Numa mensagem publicada no Twitter, na madrugada desta sexta-feira, agradeceu aos eleitores e proclamou: "Acabou a festa com o dinheiro dos contribuintes. Juntos conseguiremos voltar a pôr esta província nos carris."

Para além das promessas de tornar o Ontário grande outra vez, foram as suas promessas de "facilitar a vida ao cidadão comum" e os recorrentes ataques contra os media e as elites que lhe valeram comparações com o Presidente Trump.

"O que Doug Ford e Donald Trump têm em comum é um tipo de política grosseira e populista", disse Emmett Mcfarlane, professor de Ciência Política na Universidade de Waterloo, citado pelo Guardian.

Em 2014, quando era vereador na câmara de Toronto, Ford liderou uma campanha para encerrar uma casa da organização de solidariedade social Griffin Centre, onde viviam jovens com problemas de desenvolvimento, incluindo autismo.
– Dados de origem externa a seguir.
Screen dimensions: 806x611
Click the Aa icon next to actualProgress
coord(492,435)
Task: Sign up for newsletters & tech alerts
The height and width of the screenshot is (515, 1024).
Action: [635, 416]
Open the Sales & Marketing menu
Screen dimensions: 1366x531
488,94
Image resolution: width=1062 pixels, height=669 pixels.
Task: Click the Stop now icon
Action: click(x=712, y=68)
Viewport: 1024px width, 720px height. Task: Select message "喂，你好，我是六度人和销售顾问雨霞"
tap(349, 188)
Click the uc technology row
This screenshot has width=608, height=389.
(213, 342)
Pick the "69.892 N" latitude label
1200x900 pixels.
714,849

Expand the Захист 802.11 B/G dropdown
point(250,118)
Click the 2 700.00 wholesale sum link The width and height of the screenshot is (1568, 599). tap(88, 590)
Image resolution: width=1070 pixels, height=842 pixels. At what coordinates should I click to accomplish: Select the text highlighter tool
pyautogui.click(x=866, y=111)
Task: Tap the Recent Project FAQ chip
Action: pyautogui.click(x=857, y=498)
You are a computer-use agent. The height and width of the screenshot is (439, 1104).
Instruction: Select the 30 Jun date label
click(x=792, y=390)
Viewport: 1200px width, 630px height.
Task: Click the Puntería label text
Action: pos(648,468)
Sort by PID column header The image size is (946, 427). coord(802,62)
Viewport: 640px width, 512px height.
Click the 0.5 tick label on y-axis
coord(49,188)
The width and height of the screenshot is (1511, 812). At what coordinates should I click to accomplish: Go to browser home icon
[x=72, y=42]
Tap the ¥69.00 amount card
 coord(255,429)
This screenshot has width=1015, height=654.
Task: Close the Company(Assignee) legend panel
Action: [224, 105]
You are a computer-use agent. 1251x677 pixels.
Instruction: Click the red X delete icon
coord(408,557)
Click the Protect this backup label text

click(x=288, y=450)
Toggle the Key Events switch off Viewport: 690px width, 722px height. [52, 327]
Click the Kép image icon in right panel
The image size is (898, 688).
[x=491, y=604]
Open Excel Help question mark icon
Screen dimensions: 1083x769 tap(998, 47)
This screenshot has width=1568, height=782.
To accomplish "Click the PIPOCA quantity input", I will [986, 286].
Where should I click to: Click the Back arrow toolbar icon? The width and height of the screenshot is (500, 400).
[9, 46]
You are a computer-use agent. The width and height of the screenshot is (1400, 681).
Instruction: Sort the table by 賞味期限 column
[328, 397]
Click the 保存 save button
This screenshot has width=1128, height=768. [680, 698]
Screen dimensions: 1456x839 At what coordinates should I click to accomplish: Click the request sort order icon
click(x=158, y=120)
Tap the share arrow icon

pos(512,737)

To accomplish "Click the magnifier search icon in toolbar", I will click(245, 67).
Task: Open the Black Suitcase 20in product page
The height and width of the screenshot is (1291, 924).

Após queixas de moradores por causa de barulho e outros distúrbios, Ford disse que os jovens estavam a "arruinar a comunidade" e a "provocar a queda dos preços das casas". Quando lhe perguntaram porque tinha autorizado o Griffin Centre a instalar uma das suas casas nesse bairro, Ford respondeu que ninguém lhe tida dito que "as crianças autistas iam sair de casa" – uma frase que lhe valeu acusações de insensibilidade.

"Os eleitores do Ontário escolheram um homem que tem feito carreira a combater o statu quo", diz o jornalista Thomas Walkom num artigo de opinião no Toronto Star. "E, ao fazerem isso, deram-lhe carta-branca para ele fazer praticamente tudo o que quiser."

No mesmo jornal, o analista político Martin Regg Cohn fala numa "onda de populismo de direita na província mais populosa do Canadá", que marca também o início de uma batalha política entre um conservador no Ontário, um primeiro-ministro liberal em Otava e um mayor centrista em Toronto.

"Mas também põe o novo chefe do governo do Ontário em rota de colisão com os eleitores da província, que parecem estar mais divididos do que nunca. Apesar de Ford insistir na ideia de que fala em nome do povo, o povo está polarizado, e não há apenas um eleitorado", avisa o analista.